**待完成任务**
(1) 请根据最短路径正文回答下列问题：
(a) 适用范围对边权有什么要求？
(b) 文中给出的时间复杂度是多少？
(c) 代码里常量 N 被设为多少？
(2) 从最短路径正文的最后一行之后接着写下去。

**正文部分**
最短路径¶

有向连通图¶

单源最短路径问题¶

Djikstra算法¶

适用范围: 存在重边、自环、边权非负值

时间复杂度: O(nlogn)
可求出从给定一个点到图中可到达的点的最短路径

算法分析：采用贪心思想
借助优先队列实现小根堆，每次选取最短边进行建图

AC code

#include <bits/stdc++.h>
#define debug(x) cout << #x << ' ' << x << '\n'
#define endl '\n'

using namespace std;

typedef pair<int, int> PII;
typedef long long ll;
const int N = 150010, mod = 1e9 + 7, inf = 0x3f3f3f3f;

int n, m;

struct node {
    int pos, dist;
    bool operator<(const node &b) const
    {
        return dist > b.dist;
    }
};

vector<node> G[N];
int d[N];
int vis[N];

int dijkstra(int x)
{
    memset(d, 0x3f, sizeof d);
    priority_queue<node> q;
    q.push({x, 0});
    d[x] = 0;

    while(q.size())
    {
        auto t = q.top();
        q.pop();
        if(vis[t.pos])  continue;
        vis[t.pos] = 1;
        for(auto v : G[t.pos])
        {
            if(d[v.pos] > d[t.pos] + v.dist)

**所给材料**
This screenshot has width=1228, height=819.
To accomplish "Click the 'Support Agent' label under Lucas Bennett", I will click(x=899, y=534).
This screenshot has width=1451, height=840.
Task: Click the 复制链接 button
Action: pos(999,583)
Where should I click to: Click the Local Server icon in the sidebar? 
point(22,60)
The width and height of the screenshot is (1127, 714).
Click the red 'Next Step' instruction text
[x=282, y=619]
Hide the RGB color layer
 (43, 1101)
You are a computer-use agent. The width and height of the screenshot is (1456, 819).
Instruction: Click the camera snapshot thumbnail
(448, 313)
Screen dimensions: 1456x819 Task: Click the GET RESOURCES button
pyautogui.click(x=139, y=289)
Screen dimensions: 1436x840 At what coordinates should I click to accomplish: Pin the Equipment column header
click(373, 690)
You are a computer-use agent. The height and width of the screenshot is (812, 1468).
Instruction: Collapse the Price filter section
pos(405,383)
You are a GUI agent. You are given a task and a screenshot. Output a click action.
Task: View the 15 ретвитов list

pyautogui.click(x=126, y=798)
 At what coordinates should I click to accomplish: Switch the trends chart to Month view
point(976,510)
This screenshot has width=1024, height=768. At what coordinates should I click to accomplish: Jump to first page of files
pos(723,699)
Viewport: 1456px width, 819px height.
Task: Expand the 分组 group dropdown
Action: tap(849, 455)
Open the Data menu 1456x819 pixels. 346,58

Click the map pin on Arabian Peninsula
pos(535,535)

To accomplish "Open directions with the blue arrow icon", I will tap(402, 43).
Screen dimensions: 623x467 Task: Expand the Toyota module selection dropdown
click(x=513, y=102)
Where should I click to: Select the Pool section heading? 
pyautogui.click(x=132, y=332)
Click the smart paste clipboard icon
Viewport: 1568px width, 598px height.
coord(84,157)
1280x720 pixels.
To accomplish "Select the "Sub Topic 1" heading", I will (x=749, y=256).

**作答内容**
(1)
(a) 边权为非负值。
(b) O(nlogn)。
(c) 150010。

(2)
            {
                d[v.pos] = d[t.pos] + v.dist;
                q.push({v.pos, d[v.pos]});
            }
        }
    }
    return d[n];
}


void solve()
{
    cin >> n >> m;
    for(int i = 1; i <= m; i ++)
    {
        int a, b, dist;
        cin >> a >> b >> dist;
        G[a].push_back({b, dist});
    }

    int res = dijkstra(1);
    if(res < inf) cout << res << endl;
    else cout << -1 << endl;
}

int main()
{
    ios::sync_with_stdio(false);
    cin.tie(0), cout.tie(0);

    solve();

    return 0;
}

SPFA算法¶

基于bellman_ford算法优化
适用范围: 存在重边、自环、边权正负、不存在负权回路

时间复杂度: O(nlogn)
可求出从给定一个点到图中可到达的点的最短路径

算法分析：动态规划
借助队列存储更新结点，将存储的结点更新其后继结点

题目连接

AC code

#include <bits/stdc++.h>
#define debug(x) cout << #x << ' ' << x << '\n'
#define endl '\n'

using namespace std;

typedef pair<int, int> PII;
typedef long long ll;
const int N = 100010, mod = 1e9 + 7, inf = 0x3f3f3f3f;

int n, m;

struct node{
    int pos, dist;
};

vector<node> G[N];
int d[N], vis[N];

int spfa(int x)
{
    memset(d, 0x3f, sizeof d);
    queue<int> q;
    q.push(x);
    d[x] = 0;
    vis[x] = 1;
    while(q.size())
    {
        auto t = q.front();
        q.pop();
        vis[t] = 0;
        for(auto v : G[t])
        {
            if(d[v.pos] > d[t] + v.dist)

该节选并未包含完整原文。